We usually get awkward glances when we say we work at intel. There has been a few instances where a few of our co-workers were asked to check out broken laptops and another funny anecdote where one was asked for help in a Unity Plaza shop mistaking him for a computer sales guy because of his company t-shirt. This explains why some of us are reluctant to wear the light blue company t-shirts in public places.
We work at Intel and we have email addresses that goes as @intel.com; we have access to all Intel employees via Lync; our leaves and expenses are handled via Intel internal systems and we have access to Intel intranet. No, we do not repair computers or we cannot sell a chip to you! Honestly speaking, we know nothing more about the Intel chips than the fact that they are inside our computers. Yes, we do have an office in Sri Lanka and it’s in the HSBC building in Bamba. No, we are not sales people or hardware experts; we’re software engineers and we write software, in fact we’re continuing the same kind of work we did during the good old Aepona days.

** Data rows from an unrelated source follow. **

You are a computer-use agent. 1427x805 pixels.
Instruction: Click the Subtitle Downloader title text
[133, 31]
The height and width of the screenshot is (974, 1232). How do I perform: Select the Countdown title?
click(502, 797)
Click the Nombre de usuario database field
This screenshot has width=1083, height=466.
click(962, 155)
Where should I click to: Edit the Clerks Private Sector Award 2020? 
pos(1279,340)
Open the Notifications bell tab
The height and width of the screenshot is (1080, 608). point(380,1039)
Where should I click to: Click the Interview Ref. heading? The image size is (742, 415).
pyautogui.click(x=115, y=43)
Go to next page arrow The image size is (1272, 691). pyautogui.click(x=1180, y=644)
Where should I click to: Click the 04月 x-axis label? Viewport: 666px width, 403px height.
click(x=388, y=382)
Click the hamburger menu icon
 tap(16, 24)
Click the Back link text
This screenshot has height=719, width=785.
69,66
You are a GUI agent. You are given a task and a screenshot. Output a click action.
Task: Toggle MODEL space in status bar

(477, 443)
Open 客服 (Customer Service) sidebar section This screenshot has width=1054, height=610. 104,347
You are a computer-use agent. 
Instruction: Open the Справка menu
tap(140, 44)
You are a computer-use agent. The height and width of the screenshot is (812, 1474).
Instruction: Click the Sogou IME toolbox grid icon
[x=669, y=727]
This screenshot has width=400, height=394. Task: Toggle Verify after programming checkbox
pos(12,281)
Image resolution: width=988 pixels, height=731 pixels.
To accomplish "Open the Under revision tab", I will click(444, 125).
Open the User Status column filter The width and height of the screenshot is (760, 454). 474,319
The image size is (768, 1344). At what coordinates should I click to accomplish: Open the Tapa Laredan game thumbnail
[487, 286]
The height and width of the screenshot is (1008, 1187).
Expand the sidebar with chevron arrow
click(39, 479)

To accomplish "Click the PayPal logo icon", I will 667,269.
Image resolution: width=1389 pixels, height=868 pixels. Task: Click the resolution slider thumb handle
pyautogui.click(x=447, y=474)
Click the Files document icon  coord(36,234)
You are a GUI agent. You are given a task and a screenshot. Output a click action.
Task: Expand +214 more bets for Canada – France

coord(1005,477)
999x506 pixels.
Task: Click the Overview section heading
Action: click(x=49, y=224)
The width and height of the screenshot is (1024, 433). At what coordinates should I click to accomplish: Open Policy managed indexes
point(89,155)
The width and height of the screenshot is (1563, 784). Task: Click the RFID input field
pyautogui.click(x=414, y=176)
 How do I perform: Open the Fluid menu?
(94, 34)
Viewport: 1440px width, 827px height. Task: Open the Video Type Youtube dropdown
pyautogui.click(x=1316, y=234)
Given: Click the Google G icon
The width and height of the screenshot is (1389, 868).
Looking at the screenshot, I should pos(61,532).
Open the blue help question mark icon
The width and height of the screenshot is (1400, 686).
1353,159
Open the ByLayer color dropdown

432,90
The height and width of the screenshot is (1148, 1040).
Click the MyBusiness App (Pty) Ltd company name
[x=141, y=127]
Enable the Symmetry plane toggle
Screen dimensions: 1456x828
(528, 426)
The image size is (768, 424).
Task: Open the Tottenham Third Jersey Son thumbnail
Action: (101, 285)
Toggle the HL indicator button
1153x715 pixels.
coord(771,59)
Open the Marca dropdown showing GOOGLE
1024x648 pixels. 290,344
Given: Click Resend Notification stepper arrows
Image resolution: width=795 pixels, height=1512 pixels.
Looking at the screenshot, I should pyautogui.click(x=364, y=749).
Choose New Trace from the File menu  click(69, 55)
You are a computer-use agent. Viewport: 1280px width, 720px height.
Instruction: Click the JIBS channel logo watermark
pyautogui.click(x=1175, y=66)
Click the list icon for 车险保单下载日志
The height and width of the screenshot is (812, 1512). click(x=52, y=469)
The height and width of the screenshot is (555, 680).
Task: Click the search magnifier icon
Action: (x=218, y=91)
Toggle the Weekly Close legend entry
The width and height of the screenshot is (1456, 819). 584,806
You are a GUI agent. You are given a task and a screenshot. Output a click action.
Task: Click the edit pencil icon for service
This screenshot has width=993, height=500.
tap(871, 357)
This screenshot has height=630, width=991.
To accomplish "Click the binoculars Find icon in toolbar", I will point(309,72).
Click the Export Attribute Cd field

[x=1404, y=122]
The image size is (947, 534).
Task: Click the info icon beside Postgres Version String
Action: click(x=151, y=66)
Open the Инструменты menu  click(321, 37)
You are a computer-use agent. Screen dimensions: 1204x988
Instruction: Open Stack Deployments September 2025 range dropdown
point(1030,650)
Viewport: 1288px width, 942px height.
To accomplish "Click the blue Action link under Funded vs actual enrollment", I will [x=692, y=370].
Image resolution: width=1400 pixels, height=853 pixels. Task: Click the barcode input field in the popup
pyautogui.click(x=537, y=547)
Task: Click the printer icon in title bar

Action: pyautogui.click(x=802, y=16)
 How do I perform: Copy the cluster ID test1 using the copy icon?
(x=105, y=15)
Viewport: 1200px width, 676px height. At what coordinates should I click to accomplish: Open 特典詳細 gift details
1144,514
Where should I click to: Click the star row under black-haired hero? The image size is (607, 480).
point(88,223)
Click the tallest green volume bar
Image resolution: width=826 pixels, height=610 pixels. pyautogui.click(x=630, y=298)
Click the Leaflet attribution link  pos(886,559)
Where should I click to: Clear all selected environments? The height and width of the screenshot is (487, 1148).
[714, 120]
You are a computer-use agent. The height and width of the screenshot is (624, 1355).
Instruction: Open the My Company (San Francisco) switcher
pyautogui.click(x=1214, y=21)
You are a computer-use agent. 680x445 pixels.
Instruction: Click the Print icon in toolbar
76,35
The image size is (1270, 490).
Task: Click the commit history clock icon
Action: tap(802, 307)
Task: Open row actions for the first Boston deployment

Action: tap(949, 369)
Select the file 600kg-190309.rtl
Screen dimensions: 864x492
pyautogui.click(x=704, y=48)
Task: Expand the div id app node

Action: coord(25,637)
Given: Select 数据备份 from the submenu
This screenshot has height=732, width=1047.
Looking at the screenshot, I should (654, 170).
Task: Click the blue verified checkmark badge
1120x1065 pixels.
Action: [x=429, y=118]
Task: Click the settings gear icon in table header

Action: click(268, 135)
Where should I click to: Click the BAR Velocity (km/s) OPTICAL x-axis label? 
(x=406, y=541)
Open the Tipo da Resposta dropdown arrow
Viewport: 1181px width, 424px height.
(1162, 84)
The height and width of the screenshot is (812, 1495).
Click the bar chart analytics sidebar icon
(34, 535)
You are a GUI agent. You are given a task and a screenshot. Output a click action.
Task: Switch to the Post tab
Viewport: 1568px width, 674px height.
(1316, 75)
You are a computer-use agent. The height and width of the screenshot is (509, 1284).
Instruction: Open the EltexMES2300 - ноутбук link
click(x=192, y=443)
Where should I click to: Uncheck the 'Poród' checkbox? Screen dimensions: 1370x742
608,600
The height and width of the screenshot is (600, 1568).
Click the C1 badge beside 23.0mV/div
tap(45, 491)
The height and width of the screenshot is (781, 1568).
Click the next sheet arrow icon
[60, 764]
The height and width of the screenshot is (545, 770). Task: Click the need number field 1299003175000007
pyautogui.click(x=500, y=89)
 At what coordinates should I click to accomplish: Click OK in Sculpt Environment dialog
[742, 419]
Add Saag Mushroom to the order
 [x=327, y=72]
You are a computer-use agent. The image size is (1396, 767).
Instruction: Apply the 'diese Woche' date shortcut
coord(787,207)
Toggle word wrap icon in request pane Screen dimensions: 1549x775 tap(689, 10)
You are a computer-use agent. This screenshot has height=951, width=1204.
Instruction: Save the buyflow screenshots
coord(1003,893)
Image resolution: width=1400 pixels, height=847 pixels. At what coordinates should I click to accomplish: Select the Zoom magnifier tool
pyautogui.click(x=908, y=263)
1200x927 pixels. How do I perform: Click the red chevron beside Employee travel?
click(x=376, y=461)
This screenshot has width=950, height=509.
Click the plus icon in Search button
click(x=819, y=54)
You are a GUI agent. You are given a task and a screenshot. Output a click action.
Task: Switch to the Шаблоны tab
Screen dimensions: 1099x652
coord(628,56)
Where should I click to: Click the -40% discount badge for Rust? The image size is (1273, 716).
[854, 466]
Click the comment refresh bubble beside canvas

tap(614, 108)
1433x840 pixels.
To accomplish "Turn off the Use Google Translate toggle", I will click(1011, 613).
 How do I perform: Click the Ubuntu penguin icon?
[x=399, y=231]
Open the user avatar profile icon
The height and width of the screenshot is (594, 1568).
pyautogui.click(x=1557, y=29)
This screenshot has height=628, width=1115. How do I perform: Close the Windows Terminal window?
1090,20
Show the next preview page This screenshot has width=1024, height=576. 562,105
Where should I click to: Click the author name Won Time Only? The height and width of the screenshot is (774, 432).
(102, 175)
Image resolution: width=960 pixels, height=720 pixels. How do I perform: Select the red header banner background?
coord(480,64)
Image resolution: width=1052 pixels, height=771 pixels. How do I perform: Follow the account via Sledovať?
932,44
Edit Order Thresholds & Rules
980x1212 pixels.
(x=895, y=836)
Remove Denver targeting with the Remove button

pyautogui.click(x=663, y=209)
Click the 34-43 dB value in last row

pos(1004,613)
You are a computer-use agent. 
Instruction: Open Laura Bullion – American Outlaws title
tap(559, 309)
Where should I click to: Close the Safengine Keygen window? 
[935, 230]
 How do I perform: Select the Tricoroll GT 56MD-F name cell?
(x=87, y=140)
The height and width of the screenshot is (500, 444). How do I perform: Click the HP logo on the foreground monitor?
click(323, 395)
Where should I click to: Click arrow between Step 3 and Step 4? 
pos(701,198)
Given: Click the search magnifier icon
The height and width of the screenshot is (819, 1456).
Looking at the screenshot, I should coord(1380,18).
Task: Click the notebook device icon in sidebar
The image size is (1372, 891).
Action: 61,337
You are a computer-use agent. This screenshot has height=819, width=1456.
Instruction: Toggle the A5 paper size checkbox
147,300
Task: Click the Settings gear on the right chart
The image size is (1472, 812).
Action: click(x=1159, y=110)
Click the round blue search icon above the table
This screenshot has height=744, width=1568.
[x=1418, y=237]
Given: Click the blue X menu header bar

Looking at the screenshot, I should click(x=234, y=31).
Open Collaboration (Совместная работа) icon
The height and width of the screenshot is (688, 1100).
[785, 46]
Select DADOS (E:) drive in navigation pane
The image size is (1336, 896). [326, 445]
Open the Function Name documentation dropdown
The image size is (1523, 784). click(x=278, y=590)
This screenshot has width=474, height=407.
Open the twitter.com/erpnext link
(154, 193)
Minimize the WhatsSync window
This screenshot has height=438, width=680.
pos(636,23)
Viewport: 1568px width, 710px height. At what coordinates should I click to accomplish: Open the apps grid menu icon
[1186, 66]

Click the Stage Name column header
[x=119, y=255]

Intel acquired Ireland based company, Aepona, 2 years back. We also wondered why would the chip giant has anything to do with an API business. Little did we know that Intel was one of the biggest software companies in the world. This article on Forbes shed some light into the matter. In fact, the security giant, McAfee, was acquired by Intel as well.
A peek inside 2014 annual report of Intel gives us a better picture of what Intel’s business consists of. Software and Service Group, known within Intel as SSG, is the segment to us, previous Aepona employees, are attached.
The above are the operating segments of Intel as of 2014. But don’t be deceived by the equal sized squares, the revenue earned by the segments give a better idea of the size and the financial significance of the respective segments.
PC client group is leading the way with a high percentage, but we can see that the percentage revenue from it is slowly but steadily declining and the other segments are slowly gaining.
Intel was founded in 1968 by semiconductor pioneers Robert Noyce and Gordon Moore. If you have heard of the famous Moore’s Law, it was Gordon Moore who came up with that. Intel is a derived shorter version of the term “Integrated Electronics”. Within a year Intel released the world’s first metal oxide semi-conductor (MOS) static ram, the 1101. Before long, in 1971, Intel created the world’s first commercial microprocessor chip. With the success of the Personal Computer (PC) microprocessor became the primary business of Intel and is still going strong today. “Moore’s law” which says that the number of transistors in an integrated circuit will double in every 2 years, is based on an observation made by Gordon Moore. It has become a target for Intel and the reason for the law to be valid up to today is because Intel has driven innovation fiercely to achieve this target. In fact, Intel’s mission statement goes as “Utilize the power of Moore’s Law to bring smart, connected devices to every person on Earth” This year,2015, marks the 50th Anniversary of Moore’s Law.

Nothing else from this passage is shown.